The second number is $$9.1$$. To estimate it to 1 significant figure, we look at the first digit, which is 9. We then look at the digit immediately after it, which is 1. Since 1 is less than 5, we keep the first digit as it is. So, 9 remains 9.
Therefore, $$9.1$$ rounded to 1 significant figure is $$9$$.
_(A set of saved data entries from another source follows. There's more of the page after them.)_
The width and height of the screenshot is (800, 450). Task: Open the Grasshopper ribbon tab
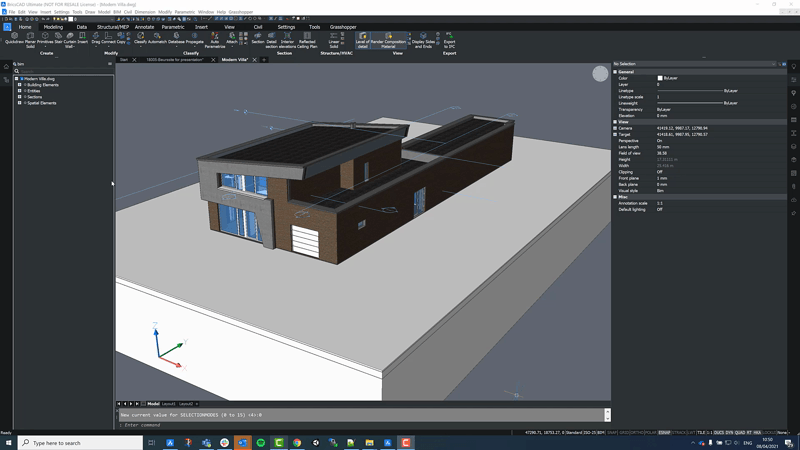(x=343, y=27)
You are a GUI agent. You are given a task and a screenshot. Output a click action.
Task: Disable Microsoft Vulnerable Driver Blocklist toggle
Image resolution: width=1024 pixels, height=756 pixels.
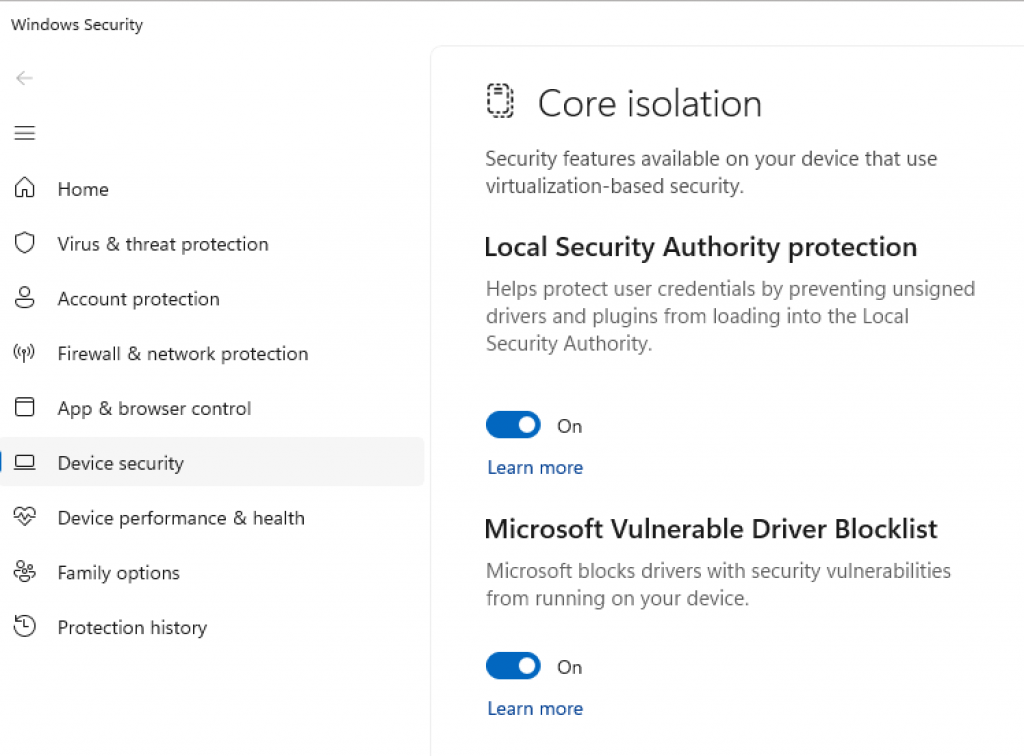click(x=513, y=666)
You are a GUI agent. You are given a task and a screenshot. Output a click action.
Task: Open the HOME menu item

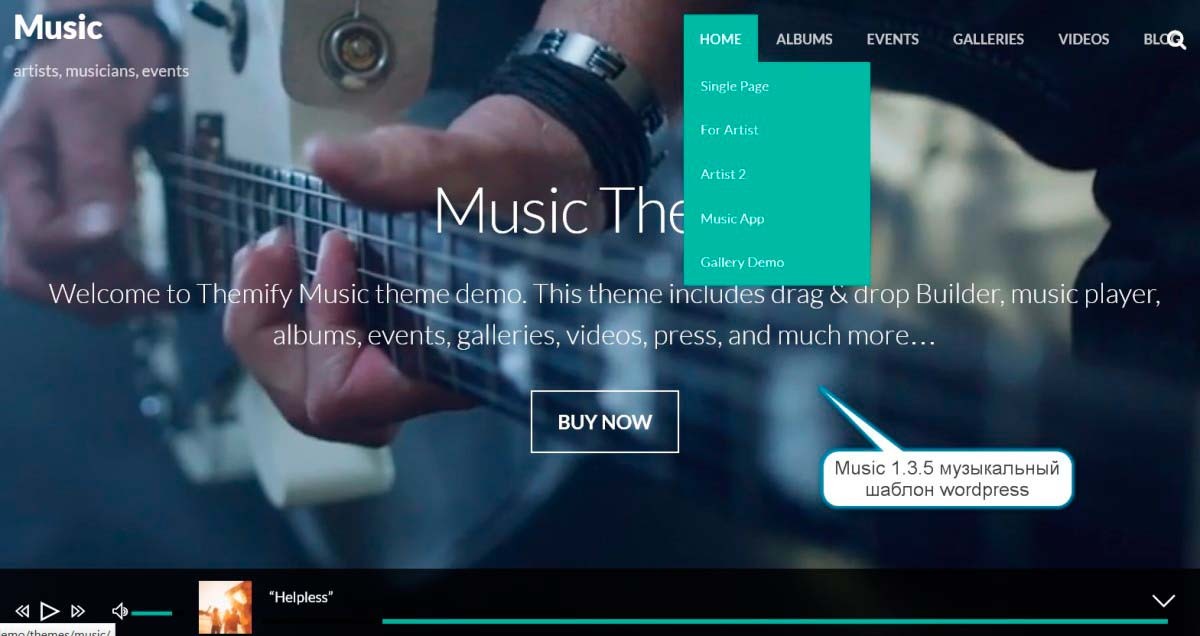tap(721, 39)
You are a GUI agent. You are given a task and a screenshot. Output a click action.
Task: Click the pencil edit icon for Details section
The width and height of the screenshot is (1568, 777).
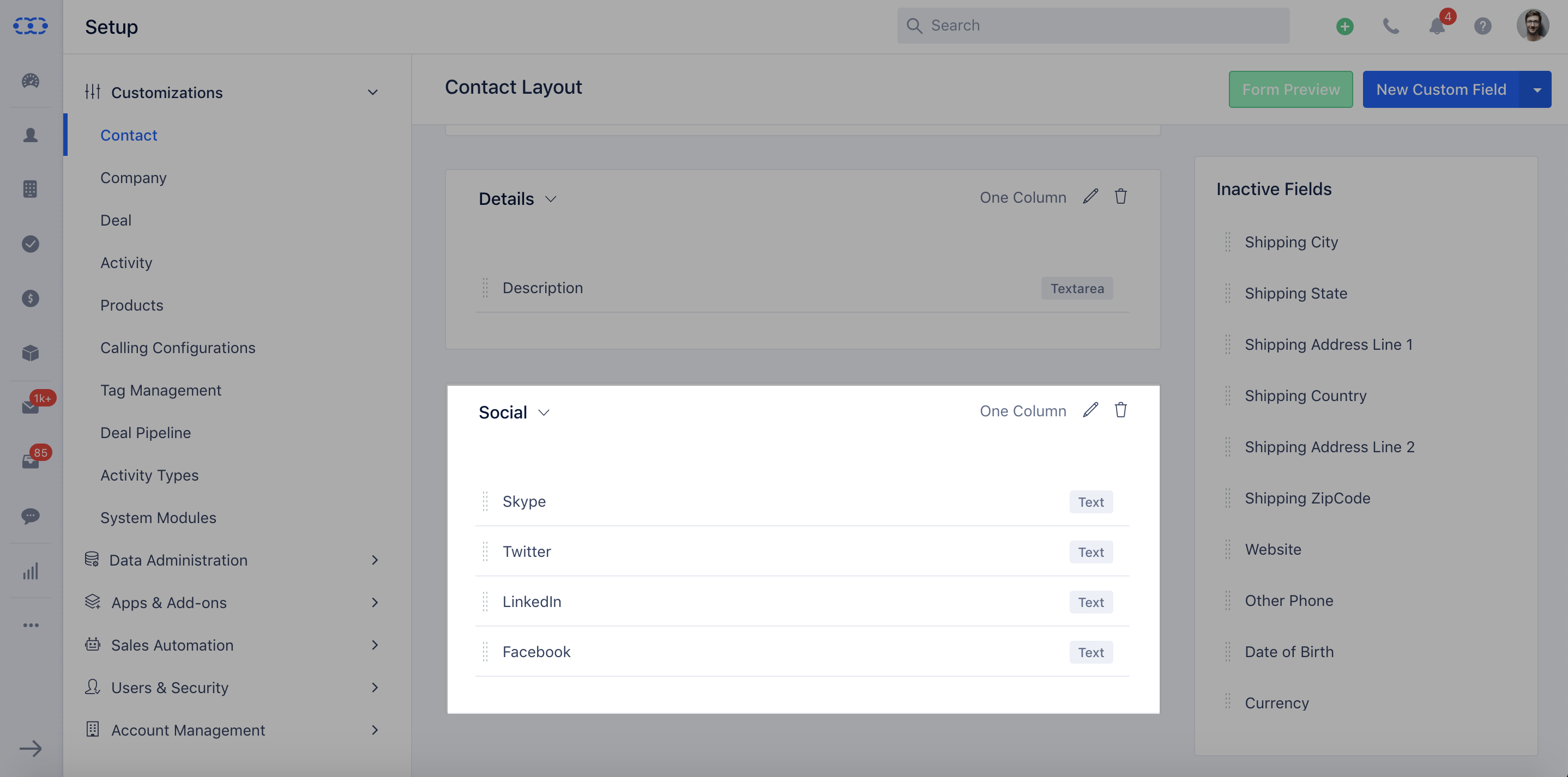click(x=1090, y=197)
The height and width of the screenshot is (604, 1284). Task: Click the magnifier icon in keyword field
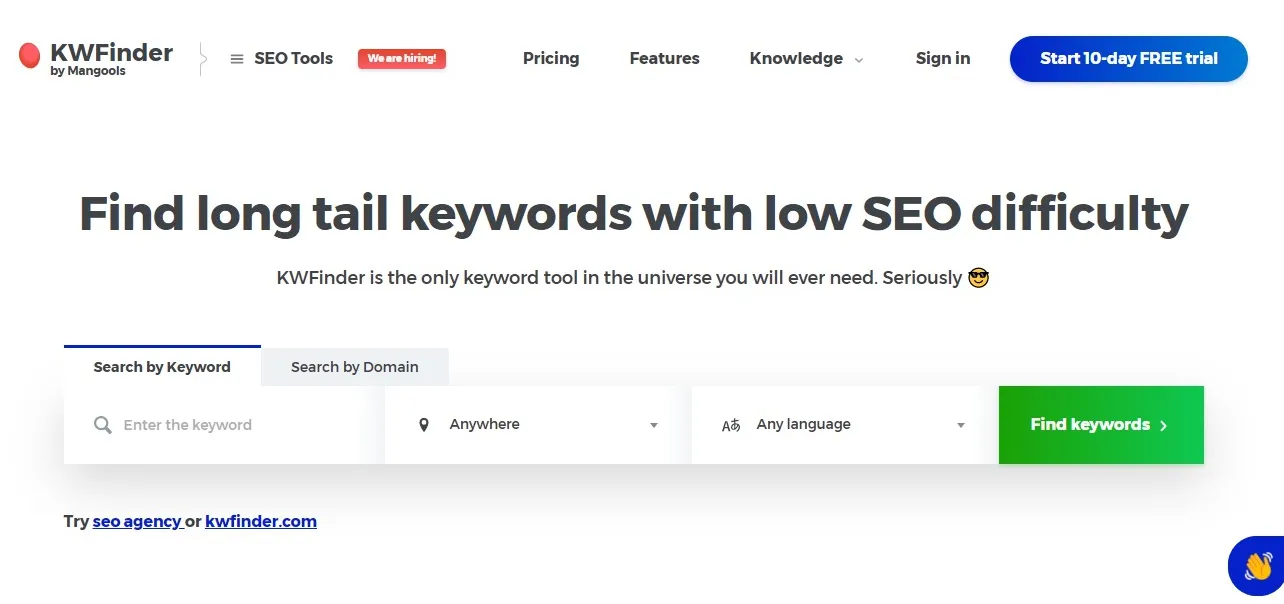[x=102, y=425]
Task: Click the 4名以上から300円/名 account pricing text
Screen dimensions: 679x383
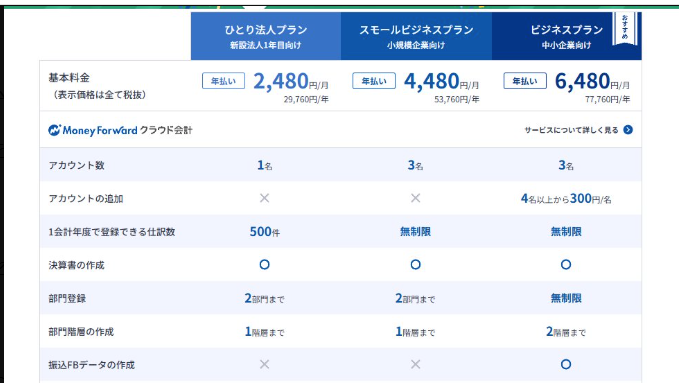Action: tap(566, 198)
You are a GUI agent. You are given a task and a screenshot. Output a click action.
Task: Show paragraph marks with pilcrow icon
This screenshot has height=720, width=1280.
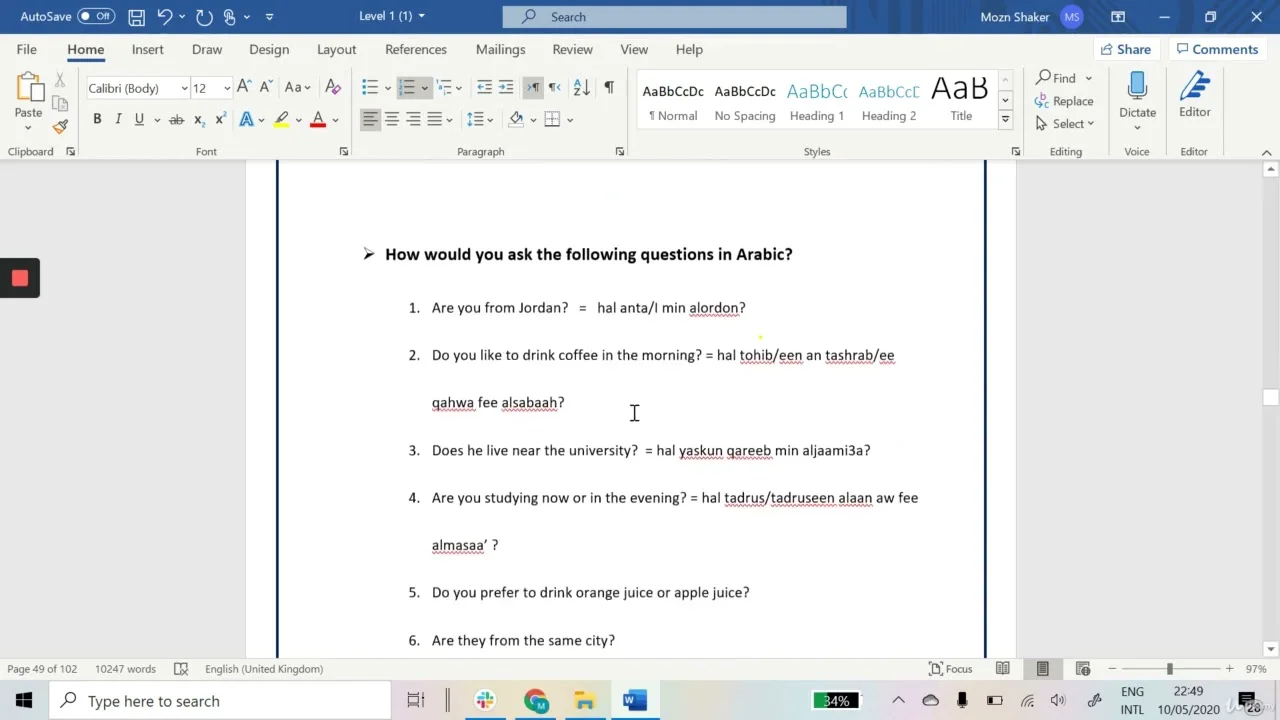tap(608, 88)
**step3** Multiplying the rounded numbers and powers of 10

Now we substitute the rounded values into the expression:
$$ (3 \times 10^{2}) \times (9 \times 10^{5}) $$
We multiply the numerical parts and the powers of 10 separately:
Multiply the numbers: $$3 \times 9 = 27$$
Multiply the powers of 10: When multiplying powers with the same base, we add the exponents.
$$ 10^{2} \times 10^{5} = 10^{2+5} = 10^{7} $$
So, the product is $$27 \times 10^{7}$$.

**step4** Converting the result to standard form

Standard form requires the numerical part to be a number between 1 and 10 (not including 10).
The current numerical part is 27. To convert 27 into a number between 1 and 10, we can write it as $$2.7 \times 10^{1}$$.
Now, substitute this back into our product:
$$ (2.7 \times 10^{1}) \times 10^{7} $$
Combine the powers of 10 by adding their exponents:
$$ 2.7 \times 10^{1+7} = 2.7 \times 10^{8} $$

**step5** Rounding the final result to 1 significant figure in standard form

The result in standard form is $$2.7 \times 10^{8}$$. We need to round this to 1 significant figure.
We look at the numerical part, which is 2.7. The first significant figure is 2. The digit immediately after it is 7. Since 7 is 5 or greater, we round up the first significant figure. So, 2 rounds up to 3.
Therefore, $$2.7 \times 10^{8}$$ rounded to 1 significant figure is $$3 \times 10^{8}$$.